● PROBLEM REQUIREMENTS:
Find all lines in the records that include the word "entry", and copy them out.

● RECORDS FOR PROCESSING:

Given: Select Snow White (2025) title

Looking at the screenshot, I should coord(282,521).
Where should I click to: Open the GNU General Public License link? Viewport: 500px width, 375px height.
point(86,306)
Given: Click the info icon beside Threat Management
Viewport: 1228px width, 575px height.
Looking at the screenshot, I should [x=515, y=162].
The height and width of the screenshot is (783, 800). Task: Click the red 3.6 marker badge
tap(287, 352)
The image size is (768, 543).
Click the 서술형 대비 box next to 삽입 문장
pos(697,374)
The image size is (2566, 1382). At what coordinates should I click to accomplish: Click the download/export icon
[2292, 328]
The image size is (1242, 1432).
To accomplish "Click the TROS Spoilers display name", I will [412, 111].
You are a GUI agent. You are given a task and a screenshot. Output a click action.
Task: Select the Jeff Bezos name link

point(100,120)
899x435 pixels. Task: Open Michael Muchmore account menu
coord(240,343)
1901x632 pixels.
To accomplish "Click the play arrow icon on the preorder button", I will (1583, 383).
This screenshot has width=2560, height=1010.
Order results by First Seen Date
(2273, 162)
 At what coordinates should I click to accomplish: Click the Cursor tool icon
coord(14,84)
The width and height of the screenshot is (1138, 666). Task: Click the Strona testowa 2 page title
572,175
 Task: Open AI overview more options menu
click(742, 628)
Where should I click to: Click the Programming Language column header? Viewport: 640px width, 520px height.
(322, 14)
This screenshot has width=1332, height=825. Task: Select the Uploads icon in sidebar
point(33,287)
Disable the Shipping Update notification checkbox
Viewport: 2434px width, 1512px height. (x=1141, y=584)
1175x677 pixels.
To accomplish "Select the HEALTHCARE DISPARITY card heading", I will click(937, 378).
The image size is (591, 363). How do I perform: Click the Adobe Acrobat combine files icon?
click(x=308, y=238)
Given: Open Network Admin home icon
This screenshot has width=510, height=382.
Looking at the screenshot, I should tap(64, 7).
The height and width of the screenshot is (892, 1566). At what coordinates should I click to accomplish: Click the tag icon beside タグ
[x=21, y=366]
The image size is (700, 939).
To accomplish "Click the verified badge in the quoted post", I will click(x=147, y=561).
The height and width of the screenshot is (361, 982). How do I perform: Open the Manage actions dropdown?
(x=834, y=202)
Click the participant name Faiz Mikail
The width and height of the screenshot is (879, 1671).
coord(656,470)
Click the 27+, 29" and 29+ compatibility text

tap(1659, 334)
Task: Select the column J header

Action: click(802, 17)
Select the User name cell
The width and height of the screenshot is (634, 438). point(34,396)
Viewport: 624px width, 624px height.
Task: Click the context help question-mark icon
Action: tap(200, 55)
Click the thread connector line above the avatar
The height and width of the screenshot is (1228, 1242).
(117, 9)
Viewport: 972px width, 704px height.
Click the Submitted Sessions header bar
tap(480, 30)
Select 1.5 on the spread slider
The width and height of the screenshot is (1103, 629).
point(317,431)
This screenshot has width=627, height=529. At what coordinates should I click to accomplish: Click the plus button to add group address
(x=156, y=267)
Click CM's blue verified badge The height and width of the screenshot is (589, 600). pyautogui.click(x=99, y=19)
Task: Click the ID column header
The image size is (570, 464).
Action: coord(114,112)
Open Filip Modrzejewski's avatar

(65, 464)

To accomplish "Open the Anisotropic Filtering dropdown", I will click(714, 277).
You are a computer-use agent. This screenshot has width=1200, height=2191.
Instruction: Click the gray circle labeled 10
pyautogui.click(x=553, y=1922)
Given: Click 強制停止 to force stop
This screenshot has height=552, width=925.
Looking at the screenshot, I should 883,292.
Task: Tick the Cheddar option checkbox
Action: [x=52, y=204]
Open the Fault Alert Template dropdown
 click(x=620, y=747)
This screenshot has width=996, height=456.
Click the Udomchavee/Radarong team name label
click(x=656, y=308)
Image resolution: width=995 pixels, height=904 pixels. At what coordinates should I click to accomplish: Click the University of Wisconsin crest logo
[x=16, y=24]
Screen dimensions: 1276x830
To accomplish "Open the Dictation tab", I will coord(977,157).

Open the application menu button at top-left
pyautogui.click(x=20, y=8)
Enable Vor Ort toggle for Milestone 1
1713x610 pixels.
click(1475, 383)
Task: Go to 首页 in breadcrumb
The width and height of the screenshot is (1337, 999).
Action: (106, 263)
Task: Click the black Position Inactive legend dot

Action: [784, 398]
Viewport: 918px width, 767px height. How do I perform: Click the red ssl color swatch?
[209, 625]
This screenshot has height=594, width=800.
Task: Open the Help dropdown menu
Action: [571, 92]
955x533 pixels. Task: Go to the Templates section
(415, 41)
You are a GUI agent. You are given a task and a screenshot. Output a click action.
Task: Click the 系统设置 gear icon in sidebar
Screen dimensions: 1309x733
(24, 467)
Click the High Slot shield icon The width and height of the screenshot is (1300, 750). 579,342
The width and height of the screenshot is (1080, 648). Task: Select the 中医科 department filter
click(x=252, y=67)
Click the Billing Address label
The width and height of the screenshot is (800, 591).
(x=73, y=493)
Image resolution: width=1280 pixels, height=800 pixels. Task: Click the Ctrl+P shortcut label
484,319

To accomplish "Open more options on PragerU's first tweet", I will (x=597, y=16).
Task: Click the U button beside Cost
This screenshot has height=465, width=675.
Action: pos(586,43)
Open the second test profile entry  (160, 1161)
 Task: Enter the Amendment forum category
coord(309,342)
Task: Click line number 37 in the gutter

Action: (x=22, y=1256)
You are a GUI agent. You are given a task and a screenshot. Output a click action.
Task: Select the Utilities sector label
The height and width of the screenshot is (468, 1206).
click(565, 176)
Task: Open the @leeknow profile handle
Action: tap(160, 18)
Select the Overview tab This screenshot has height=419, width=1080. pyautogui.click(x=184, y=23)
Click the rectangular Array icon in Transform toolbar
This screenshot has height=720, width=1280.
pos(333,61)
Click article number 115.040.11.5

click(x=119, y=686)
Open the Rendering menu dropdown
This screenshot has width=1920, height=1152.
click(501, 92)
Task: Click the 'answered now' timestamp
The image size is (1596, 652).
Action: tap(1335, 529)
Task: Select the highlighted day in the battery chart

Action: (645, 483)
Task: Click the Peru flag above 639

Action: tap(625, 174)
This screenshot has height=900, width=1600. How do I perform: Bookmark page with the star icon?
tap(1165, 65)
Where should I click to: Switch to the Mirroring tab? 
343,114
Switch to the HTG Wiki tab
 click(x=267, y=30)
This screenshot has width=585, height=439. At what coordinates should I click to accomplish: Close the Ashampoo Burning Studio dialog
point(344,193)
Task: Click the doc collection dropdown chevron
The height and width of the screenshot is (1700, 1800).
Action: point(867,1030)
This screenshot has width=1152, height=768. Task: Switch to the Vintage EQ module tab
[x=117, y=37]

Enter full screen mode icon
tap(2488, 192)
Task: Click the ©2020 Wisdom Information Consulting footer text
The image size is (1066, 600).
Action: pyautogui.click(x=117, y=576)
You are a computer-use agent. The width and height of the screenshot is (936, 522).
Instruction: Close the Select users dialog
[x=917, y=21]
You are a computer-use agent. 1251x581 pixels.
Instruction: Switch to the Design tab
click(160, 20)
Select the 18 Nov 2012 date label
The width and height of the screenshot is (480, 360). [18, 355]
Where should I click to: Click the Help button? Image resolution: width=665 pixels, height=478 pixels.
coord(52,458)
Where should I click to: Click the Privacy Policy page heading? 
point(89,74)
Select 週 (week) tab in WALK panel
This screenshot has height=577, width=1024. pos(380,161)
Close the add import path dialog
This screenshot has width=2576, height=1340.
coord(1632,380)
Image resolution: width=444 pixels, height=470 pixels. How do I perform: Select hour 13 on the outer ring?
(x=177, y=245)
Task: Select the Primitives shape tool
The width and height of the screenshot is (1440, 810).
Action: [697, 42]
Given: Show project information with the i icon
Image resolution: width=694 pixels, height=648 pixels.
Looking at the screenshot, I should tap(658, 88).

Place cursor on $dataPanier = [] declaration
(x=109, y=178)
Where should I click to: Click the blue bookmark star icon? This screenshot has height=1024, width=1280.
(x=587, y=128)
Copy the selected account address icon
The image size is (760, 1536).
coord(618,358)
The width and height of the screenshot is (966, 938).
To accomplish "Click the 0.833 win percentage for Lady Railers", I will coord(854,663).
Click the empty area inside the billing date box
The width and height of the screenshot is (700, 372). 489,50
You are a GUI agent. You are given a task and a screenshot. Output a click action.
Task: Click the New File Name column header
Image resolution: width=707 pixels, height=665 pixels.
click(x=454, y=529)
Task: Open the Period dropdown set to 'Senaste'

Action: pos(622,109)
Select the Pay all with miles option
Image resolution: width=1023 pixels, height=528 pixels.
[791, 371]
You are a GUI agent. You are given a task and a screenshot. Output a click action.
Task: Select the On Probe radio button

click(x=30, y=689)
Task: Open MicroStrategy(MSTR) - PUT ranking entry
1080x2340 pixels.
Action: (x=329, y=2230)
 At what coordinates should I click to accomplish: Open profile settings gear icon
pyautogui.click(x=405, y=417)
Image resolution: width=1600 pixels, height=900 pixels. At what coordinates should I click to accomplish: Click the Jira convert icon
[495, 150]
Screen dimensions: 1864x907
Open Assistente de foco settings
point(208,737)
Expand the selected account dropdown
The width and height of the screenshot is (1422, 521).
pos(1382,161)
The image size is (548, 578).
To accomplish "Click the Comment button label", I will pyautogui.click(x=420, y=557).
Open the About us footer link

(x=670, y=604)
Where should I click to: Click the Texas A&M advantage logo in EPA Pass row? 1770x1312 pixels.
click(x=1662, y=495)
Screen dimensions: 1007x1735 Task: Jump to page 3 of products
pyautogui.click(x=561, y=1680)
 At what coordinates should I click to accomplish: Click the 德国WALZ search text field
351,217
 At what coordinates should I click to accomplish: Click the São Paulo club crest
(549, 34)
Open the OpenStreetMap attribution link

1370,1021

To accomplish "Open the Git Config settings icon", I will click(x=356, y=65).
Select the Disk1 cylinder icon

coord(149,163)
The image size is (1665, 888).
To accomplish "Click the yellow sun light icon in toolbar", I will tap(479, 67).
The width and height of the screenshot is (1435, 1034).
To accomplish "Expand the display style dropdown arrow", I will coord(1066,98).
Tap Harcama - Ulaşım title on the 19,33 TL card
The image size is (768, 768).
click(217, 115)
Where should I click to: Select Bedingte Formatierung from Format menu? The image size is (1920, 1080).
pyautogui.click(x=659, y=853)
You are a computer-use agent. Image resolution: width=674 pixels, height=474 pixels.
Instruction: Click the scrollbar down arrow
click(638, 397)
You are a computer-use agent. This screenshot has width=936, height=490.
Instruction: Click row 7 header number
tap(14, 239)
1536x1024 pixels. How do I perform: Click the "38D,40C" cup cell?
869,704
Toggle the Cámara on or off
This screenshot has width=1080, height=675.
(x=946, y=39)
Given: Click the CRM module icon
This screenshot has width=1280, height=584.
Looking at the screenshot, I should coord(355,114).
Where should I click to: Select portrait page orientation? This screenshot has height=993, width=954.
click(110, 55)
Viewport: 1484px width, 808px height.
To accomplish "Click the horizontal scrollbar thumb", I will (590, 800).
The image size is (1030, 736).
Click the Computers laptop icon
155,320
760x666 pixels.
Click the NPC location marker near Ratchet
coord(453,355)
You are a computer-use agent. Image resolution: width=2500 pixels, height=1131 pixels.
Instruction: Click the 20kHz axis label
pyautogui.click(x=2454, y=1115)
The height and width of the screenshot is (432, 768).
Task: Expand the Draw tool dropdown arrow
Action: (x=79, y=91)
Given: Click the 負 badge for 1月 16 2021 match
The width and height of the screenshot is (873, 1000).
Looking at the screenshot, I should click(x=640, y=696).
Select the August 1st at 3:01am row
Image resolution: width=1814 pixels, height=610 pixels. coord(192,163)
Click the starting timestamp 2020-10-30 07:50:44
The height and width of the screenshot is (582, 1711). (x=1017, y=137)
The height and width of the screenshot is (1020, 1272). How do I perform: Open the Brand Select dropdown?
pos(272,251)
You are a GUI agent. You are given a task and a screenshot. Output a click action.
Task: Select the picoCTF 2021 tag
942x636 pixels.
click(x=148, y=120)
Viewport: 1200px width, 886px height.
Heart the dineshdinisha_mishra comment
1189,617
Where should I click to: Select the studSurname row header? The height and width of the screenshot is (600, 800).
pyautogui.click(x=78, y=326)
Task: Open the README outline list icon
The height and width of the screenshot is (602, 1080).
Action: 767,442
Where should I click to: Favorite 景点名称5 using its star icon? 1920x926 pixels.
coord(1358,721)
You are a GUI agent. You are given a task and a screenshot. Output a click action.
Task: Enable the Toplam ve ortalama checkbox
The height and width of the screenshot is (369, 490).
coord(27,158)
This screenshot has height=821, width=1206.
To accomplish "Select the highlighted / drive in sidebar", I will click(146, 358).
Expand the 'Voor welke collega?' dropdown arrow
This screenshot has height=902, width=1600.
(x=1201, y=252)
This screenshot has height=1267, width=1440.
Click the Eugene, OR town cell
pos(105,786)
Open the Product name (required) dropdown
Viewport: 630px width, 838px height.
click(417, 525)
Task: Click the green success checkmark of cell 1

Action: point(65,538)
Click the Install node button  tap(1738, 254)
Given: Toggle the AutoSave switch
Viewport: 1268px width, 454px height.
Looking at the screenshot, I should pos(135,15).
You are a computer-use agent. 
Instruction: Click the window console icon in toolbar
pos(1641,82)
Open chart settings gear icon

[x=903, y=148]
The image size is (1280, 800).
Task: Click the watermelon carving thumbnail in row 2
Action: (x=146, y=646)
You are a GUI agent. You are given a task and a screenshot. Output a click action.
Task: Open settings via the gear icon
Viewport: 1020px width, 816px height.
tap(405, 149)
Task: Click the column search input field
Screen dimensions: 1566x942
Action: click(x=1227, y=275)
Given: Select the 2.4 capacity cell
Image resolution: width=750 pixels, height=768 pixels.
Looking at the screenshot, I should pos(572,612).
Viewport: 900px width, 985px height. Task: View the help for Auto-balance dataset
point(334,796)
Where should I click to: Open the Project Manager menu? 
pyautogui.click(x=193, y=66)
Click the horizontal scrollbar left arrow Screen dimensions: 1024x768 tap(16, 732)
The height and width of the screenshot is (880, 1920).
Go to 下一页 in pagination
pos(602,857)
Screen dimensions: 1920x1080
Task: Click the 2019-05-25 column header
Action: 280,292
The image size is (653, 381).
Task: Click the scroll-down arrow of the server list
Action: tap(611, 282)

● SOLUTION BELOW:
Open the second test profile entry  (160, 1161)
Task: Open MicroStrategy(MSTR) - PUT ranking entry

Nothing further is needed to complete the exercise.